La luce fuori dal tunnel. Dopo mesi di allenamenti solitario nel campo del Flaminio, Re Cecconi era felice, aveva da poco ricevuto la visita del suo allenatore di sempre Tommaso Maestrelli, consumato da un tumore al fegato che lo porterà via di lì a pochi mesi. Aveva appena finito di giocare una partitella di allenamento, e confidava al medico sociale Ziaco «Va meglio Dottore, mi sento pronto. Domenica a Cesena sono convinto che giocherò, facendo rimanere tutti a bocca aperta».
18 gennaio 1977. Re Cecconi passa la serata in compagni di due amici: il compagno di squadra Pietro Ghedin e Giorgio Fraticcioli, profumiere di Roma.

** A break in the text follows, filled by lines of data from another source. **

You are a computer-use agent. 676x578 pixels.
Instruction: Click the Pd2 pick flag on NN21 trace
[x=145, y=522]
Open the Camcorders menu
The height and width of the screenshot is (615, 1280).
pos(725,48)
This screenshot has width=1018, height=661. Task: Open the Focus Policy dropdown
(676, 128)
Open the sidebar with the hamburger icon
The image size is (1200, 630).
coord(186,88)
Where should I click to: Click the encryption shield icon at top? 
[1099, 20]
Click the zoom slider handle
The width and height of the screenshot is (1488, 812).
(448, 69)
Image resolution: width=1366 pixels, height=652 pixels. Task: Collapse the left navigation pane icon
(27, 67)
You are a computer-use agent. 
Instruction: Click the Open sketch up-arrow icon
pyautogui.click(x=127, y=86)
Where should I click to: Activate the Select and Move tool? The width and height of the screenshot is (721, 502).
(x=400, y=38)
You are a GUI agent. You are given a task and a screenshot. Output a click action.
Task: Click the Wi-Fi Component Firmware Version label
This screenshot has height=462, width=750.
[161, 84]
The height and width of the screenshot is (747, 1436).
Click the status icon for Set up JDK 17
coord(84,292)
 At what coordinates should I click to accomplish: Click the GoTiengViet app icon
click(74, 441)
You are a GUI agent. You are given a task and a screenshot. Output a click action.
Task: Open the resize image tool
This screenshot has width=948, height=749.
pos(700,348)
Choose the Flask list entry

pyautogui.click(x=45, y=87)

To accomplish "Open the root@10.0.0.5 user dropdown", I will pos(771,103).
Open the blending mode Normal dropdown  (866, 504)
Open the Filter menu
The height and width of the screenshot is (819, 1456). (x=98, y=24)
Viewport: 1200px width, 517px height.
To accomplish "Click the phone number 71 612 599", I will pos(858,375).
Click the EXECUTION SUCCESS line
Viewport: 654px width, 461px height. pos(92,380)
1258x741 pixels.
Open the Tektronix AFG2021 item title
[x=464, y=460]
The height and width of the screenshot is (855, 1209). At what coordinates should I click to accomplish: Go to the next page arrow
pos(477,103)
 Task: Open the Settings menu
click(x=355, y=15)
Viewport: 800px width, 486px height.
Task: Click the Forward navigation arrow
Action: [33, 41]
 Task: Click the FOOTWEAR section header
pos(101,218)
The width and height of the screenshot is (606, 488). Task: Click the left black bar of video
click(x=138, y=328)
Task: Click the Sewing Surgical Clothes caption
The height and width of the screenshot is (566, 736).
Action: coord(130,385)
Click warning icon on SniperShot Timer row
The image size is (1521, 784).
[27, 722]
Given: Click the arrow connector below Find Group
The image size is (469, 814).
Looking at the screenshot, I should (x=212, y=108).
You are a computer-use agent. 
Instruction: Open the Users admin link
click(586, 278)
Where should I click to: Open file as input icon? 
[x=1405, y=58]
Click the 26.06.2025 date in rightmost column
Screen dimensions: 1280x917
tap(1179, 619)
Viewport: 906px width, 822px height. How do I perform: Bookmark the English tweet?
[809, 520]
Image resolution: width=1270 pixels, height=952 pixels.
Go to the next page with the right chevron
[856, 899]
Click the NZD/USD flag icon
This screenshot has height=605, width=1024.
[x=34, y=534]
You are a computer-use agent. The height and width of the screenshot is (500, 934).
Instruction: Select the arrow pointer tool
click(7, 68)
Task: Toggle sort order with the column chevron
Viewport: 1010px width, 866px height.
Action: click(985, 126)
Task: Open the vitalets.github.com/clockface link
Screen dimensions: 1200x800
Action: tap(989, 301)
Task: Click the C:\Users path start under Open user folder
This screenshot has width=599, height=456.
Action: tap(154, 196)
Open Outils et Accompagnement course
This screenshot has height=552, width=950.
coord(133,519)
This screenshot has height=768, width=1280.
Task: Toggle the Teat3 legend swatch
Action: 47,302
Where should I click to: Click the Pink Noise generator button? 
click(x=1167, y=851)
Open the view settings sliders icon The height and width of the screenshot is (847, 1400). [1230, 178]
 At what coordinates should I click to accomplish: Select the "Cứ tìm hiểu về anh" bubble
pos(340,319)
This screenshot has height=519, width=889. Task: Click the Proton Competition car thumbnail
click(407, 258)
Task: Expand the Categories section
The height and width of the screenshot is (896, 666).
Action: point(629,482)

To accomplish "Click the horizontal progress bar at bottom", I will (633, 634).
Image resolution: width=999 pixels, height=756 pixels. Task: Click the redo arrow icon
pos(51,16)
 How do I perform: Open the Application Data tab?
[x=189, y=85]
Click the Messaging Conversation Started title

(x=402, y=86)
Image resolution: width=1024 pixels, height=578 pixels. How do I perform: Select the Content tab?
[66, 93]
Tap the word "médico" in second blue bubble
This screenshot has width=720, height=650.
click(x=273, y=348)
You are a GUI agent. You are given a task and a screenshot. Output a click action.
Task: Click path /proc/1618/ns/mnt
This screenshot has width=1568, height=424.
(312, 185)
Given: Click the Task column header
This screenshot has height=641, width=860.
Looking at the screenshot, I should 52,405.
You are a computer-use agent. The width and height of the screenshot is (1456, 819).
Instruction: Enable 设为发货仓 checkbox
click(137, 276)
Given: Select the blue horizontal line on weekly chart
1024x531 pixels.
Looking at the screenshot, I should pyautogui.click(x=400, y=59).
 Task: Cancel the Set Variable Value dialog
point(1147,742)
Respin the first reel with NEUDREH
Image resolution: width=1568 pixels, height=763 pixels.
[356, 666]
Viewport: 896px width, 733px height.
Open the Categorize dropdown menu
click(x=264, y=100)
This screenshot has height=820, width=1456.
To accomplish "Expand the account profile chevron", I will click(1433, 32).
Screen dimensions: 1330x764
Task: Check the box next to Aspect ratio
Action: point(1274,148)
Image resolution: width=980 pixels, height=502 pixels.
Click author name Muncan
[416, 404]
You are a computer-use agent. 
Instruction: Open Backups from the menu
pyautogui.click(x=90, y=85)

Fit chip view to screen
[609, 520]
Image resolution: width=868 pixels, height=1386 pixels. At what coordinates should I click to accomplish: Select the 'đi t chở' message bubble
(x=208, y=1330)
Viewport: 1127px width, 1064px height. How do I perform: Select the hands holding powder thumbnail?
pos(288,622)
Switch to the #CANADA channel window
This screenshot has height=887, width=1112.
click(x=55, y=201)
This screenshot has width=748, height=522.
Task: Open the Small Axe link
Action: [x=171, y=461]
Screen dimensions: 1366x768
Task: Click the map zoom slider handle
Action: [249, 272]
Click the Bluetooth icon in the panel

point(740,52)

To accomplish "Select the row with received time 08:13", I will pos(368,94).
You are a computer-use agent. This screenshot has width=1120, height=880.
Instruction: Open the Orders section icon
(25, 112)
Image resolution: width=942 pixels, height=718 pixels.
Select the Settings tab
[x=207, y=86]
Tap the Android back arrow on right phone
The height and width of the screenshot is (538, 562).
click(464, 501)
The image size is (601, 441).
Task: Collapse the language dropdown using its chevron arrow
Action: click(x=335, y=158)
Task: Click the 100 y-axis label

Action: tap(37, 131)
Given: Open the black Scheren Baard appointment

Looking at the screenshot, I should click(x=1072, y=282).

Quest’ultimo deve andare nella gioielleria di Bruno Tabocchini a portare dei prodotti.
I tre entrano nel negozio. Il Re , allegro con i suoi amici, pensa ad uno scherzo. Si alza il bavero del cappotto, mima con la mano la minaccia di una pistola. Tanto il suo visone biondo è conosciutissimo nella Capitale! Esclama con voce da pericoloso malvivente “Datemi tutto, questa è una rapina!”
Maledette parole. Le ultime. Quel gioielliere non amava il calcio, odiava i rapinatori in compenso. Aveva ricevuto due sgradite visite negli ultimi mesi, era arrabbiato e spaventato.
BUM! Il fuoco di una Walther calibro 7,65 si portò via i bei capelli biondi del guascone Luciano, il Re.
Quando cade colpito da un solo proiettile al cuore il Re pronuncia le sue ultime parole: “Era uno scherzo, era solo uno scherzo!”.
Tabocchini fu arrestato: eccesso colposo di legittima difesa. Al processo fu assolto: legittima difesa putativa, aveva creduto in buona fede di trovarsi in una situazione di pericolo reale e aveva per questo fatto fuoco per difendersi. Un bavero alzato, una mano con due dita e il pollice a simulare una pistola e una frase pronunciata con la fatica di chi cerca di non farsi scappare da ridere. Questo era il pericolo.
Aveva 28 anni, Re Cecconi, e lasciava la moglie Cesarina e i due figli Stefano e Francesca. Le sue spoglie furono tumulate nel cimitero della natia Nerviano.
Il Comune di Roma gli intitolò una strada nel quartiere Tuscolano.
Scrisse Giorgio Tosatti: «La morte di Re Cecconi rappresenta un dramma cui nessuno può sentirsi estraneo: è la folgorante testimonianza della nevrosi nella quale viviamo. Di queste nevrosi si trovano prove anche nei commenti della tragedia: il cinismo si sostituisce alla pietà, la riprovazione per la stupidità dello scherzo è superiore allo sdegno per il modo in cui è stata stroncata la vita di un uomo».